Huntingdon Life Sciences (HLS) have been reliant on loans since the beginning of the SHAC campaign. 

• 1998-2000: HLS initially had a £12 million loan with NatWest bank.
• 2000: When Royal Bank of Scotland took over NatWest they did not want to take the campaign with them, and when HLS failed to pay their money back in time they wrote off the debt for £1.
• January 2001: HLS then borrowed $15 million from US investment bank Stephens Inc., but after a year of campaigning they dropped HLS.
• July 2001: HLS make an agreement with Secretary of State for Trade and Industry to use private banking facilities via the Bank of England after HLS couldn't find any high street bank that would give them banking facilities.
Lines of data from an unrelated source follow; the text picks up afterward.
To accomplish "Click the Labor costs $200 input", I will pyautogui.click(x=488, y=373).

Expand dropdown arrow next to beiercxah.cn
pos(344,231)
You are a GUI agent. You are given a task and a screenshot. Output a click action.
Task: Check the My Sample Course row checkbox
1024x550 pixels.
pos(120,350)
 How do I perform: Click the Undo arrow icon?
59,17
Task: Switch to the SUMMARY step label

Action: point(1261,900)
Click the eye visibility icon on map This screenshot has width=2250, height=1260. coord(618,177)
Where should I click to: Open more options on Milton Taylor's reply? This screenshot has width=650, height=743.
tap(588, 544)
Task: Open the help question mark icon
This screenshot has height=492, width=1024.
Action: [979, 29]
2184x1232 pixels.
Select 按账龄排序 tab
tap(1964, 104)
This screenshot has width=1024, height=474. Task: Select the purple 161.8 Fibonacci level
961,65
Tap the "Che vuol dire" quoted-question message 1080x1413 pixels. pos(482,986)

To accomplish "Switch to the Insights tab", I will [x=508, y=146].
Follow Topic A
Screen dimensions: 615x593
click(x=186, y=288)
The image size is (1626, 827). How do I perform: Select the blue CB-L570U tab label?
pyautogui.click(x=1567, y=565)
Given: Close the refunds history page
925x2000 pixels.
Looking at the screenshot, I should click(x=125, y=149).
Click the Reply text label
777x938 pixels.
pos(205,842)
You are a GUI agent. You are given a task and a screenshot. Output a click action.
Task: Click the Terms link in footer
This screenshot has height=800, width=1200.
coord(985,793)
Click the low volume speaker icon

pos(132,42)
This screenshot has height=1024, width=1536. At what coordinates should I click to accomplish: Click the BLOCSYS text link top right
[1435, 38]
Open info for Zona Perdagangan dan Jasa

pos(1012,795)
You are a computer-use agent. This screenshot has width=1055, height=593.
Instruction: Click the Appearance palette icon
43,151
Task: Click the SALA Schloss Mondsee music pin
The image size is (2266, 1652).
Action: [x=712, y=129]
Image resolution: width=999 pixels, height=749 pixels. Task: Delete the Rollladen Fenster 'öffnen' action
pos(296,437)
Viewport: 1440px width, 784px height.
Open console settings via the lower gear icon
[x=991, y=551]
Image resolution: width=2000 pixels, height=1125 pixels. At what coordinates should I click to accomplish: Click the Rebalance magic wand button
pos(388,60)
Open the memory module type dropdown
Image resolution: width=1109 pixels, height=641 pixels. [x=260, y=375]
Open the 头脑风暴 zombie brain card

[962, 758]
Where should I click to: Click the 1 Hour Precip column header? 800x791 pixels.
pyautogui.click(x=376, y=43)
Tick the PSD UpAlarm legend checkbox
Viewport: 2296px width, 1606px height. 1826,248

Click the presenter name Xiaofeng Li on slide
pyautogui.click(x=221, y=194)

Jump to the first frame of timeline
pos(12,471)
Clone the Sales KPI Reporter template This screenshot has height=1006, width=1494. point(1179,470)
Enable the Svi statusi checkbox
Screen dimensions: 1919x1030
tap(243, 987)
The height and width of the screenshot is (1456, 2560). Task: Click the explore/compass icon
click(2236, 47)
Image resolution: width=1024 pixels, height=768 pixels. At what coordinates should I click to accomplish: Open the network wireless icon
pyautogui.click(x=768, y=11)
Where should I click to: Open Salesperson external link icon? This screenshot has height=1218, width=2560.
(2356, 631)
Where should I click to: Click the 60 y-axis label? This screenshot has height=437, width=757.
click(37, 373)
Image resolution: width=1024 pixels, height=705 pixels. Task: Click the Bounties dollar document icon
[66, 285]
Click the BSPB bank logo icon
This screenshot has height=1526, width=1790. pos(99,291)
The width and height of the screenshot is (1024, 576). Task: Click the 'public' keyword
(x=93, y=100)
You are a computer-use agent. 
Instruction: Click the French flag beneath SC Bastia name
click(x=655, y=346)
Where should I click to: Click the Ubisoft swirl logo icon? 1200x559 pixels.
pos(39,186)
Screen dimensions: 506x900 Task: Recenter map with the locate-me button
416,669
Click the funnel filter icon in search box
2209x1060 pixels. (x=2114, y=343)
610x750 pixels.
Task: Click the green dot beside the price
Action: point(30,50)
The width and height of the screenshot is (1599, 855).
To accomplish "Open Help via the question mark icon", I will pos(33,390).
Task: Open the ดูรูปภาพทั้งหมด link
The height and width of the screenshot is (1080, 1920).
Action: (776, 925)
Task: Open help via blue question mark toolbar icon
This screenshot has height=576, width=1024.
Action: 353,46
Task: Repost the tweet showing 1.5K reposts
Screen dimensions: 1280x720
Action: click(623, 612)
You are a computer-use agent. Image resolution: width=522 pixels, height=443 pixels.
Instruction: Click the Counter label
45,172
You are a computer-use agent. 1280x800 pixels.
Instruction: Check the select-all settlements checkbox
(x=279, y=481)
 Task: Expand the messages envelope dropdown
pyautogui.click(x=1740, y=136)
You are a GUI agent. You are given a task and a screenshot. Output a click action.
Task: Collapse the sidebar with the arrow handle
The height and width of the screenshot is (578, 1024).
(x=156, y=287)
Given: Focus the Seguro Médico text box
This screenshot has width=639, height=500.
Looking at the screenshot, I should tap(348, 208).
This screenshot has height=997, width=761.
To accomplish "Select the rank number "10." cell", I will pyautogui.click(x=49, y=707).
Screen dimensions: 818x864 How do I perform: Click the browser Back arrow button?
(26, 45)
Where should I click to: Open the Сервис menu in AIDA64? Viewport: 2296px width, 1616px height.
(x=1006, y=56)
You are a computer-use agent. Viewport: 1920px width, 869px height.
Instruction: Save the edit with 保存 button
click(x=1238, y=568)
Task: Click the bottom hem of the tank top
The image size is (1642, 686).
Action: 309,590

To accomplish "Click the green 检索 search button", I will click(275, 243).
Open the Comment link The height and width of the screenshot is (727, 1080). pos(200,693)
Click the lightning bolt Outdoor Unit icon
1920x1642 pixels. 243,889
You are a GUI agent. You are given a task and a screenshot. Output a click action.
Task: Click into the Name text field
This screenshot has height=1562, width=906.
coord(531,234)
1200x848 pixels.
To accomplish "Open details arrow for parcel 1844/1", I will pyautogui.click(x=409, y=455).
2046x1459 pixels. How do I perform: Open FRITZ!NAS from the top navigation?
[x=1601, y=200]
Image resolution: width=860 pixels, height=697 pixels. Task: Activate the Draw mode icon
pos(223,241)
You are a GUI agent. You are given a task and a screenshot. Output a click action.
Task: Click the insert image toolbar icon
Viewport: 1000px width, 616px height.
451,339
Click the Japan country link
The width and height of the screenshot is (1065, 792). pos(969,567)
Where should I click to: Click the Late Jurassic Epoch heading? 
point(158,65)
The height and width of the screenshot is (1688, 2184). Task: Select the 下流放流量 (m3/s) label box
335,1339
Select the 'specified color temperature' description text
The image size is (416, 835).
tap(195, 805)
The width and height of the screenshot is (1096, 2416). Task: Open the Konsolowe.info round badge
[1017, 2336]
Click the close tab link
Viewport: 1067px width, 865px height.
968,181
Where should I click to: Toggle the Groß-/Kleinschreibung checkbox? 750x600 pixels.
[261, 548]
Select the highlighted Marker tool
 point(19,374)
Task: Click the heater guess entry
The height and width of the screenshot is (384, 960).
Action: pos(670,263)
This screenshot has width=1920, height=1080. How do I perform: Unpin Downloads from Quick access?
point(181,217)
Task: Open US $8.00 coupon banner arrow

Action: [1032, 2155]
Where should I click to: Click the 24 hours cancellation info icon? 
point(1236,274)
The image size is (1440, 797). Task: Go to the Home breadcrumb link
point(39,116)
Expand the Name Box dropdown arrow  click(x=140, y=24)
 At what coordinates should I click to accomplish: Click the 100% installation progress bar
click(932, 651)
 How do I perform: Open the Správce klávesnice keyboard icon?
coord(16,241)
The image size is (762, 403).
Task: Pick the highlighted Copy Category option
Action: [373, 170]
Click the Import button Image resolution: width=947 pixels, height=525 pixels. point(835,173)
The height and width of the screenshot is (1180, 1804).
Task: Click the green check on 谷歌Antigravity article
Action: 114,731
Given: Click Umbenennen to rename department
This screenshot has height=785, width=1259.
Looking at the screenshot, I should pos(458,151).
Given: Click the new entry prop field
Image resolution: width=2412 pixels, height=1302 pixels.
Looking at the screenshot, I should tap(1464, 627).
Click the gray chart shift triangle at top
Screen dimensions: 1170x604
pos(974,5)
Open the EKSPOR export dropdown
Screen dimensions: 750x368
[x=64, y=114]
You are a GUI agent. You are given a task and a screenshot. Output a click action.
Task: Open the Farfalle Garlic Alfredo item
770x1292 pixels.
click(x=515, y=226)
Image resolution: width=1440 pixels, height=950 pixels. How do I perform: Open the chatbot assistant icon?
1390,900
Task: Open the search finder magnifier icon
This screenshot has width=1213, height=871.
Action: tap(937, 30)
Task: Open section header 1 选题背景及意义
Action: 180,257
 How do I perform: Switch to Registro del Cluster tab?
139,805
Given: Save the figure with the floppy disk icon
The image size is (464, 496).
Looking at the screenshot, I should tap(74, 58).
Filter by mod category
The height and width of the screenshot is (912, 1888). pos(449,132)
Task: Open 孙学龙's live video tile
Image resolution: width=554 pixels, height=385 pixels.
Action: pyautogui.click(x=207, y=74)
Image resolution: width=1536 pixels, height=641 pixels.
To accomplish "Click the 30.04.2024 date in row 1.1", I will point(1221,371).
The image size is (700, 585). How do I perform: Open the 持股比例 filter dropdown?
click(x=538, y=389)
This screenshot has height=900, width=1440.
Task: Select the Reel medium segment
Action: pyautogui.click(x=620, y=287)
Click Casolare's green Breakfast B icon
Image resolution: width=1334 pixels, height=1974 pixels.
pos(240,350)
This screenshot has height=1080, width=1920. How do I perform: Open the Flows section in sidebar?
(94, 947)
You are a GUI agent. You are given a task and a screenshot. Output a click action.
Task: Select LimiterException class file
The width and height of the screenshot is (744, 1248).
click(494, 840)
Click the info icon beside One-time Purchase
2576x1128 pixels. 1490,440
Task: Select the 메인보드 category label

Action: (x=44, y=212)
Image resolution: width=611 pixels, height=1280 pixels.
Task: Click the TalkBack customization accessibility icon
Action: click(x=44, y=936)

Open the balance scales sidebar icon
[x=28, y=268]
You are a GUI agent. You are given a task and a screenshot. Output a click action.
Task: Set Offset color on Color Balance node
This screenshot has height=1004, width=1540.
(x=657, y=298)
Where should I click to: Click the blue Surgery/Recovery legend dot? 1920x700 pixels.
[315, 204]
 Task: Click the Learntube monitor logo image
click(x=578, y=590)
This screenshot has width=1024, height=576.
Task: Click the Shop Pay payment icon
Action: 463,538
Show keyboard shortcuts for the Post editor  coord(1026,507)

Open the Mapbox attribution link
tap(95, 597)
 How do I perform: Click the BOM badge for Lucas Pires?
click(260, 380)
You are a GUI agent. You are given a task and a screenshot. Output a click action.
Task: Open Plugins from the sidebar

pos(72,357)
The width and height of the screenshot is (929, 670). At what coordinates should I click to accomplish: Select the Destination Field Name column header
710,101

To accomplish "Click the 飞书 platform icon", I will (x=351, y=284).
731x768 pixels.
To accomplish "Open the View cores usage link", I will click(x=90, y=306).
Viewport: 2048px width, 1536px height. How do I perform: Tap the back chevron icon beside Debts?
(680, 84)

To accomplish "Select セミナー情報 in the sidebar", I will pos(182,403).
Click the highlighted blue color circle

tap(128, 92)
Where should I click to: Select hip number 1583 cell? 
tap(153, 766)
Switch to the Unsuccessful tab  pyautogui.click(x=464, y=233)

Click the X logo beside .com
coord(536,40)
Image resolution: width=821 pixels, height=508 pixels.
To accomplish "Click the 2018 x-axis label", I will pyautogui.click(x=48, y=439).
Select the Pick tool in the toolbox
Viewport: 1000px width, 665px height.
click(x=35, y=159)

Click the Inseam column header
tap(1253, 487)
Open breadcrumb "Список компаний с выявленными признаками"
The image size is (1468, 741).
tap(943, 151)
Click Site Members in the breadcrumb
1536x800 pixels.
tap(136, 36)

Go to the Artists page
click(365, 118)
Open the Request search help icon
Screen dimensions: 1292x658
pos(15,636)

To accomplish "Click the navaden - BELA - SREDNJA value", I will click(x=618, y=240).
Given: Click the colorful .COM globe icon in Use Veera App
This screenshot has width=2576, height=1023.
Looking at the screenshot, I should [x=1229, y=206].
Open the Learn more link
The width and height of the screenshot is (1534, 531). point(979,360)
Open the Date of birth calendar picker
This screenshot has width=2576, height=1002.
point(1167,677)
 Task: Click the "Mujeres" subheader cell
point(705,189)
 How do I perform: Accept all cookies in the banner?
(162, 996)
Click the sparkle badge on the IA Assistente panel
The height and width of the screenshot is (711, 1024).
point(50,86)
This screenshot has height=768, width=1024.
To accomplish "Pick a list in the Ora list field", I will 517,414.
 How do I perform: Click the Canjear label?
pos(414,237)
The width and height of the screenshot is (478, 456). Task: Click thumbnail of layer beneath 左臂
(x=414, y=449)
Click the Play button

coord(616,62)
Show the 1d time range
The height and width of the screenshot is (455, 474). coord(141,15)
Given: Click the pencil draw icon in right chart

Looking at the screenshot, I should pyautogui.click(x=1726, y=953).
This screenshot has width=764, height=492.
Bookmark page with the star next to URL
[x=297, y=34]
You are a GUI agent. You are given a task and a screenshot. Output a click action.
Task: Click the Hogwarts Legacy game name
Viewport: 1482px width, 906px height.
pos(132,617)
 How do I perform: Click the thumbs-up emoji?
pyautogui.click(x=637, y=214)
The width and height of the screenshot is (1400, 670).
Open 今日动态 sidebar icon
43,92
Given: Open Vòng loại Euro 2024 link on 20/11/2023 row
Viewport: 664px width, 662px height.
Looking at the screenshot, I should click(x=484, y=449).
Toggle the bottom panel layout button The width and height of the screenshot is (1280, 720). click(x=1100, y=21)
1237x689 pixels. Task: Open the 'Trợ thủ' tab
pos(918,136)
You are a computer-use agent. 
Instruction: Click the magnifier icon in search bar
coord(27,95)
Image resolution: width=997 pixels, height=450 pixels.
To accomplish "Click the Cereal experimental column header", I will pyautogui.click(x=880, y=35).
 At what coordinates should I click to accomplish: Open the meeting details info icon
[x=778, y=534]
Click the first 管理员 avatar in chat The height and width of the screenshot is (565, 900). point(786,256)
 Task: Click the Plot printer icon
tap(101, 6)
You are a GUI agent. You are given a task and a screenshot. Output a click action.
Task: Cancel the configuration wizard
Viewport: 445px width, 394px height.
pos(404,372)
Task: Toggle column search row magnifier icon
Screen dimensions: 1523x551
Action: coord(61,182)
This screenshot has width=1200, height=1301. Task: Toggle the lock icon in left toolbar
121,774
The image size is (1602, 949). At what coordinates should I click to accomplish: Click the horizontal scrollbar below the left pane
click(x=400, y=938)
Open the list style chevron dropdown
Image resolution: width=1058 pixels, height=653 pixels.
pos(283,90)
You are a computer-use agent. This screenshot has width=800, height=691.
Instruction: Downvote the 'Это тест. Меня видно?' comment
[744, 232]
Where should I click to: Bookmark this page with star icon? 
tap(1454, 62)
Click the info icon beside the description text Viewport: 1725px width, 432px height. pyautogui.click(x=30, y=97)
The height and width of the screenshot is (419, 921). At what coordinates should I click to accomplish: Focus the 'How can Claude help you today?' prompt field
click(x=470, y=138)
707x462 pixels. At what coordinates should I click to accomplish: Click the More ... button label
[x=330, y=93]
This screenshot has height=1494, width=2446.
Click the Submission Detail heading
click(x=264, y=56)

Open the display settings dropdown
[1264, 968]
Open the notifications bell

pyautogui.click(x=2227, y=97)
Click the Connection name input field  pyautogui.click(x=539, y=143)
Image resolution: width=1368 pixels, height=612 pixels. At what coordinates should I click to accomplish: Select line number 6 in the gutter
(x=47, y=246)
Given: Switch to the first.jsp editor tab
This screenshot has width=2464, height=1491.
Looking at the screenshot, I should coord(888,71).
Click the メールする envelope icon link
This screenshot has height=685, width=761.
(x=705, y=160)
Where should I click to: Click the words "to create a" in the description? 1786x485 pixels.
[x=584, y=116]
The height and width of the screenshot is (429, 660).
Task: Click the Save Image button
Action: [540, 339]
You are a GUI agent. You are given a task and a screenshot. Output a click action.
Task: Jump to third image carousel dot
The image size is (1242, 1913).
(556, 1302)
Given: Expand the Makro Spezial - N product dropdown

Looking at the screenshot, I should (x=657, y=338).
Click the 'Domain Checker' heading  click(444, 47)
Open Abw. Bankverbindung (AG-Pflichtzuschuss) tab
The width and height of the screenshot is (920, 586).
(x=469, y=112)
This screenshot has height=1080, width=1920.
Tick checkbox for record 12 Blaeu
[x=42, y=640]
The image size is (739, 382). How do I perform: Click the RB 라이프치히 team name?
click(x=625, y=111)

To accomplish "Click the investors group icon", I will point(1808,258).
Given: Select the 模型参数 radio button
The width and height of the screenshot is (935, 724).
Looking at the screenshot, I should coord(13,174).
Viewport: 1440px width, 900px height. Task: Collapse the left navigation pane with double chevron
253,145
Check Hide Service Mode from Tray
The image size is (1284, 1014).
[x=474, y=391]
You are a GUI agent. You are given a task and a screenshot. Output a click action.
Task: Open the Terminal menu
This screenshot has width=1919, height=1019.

• 2002: Largest insurance firm in the world, Marsh Inc., stop their insurance with HLS after protests. No other insurance firm will touch them and HLS are forced to get insurance cover through the UK government.
• 2005-2006: Two failed attempts to secure a lender.
• By 2006 HLS were $100 million dollars in debt after securing an "anonymous" foreign loan. No other financial institution would touch them.
• 2008: SHAC traced the anonymous 2006 loan through various shell companies back to the Fortress Investment Group, a US based financial company who specialize in high risk loans and acquisitions.
• 2009: HLS are still $70 million in debt and are meant to pay it back in 2011. HLS was in crisis in March 2009 when they were unable to make one of their loan repayments. Managing Director Brian Cass even tried putting out a desperate plea in the UK national press calling on a bank to give them a loan and bank account, but no one responded as HLS remain a pariah.
• 2009: Following a global campaign against shareholders and the NYSE, HLS was left with only one option, to go private and get a further buyout loan to keep going. Before the buyout could take place, HLS were forced to commission an independent analysis of their financial situation. The results were incredible as HLS was proven to be on the brink of bankruptcy. (see The Plymouth Report.)
• 2010-2011: Following protests and talks with SHAC campaigners, Fortress Investment Group dropped their loan with HLS, losing $8 million in revenues.
• 2012-2013: The buyout loan from 2009 is now with U.S. Bank National Association, a subsidiary of U.S. Bank. U.S. Bank are the largest ever lender to HLS.